With pictures omitted, copy exactly the lines from the one containing "The height and" through the end of the records below.

Input data ▸
========================================================================
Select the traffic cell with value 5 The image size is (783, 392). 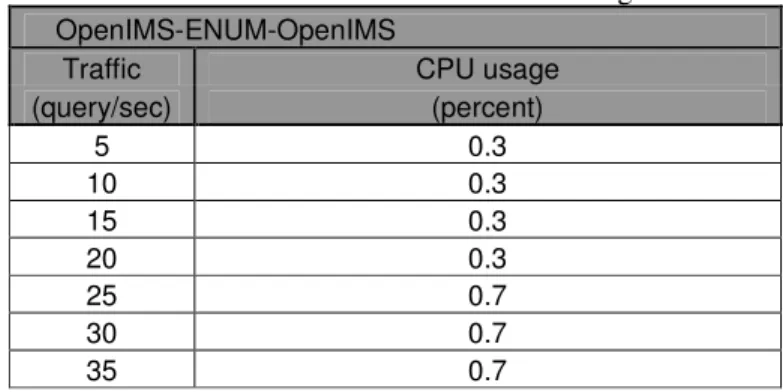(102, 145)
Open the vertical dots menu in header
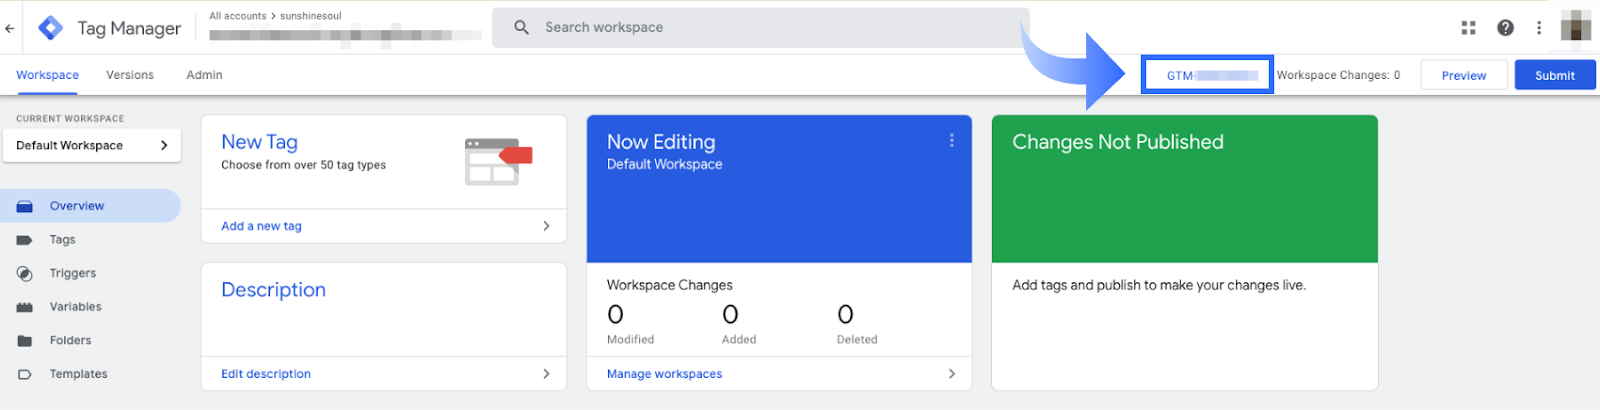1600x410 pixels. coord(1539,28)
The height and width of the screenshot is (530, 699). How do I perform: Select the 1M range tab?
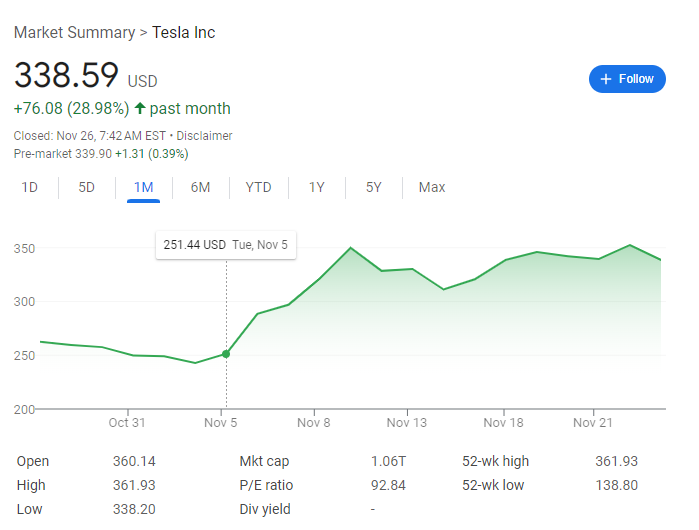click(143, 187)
========================================================================
Reply ▸
The height and width of the screenshot is (530, 699). How do I perform: Select the 1M range tab?
click(143, 187)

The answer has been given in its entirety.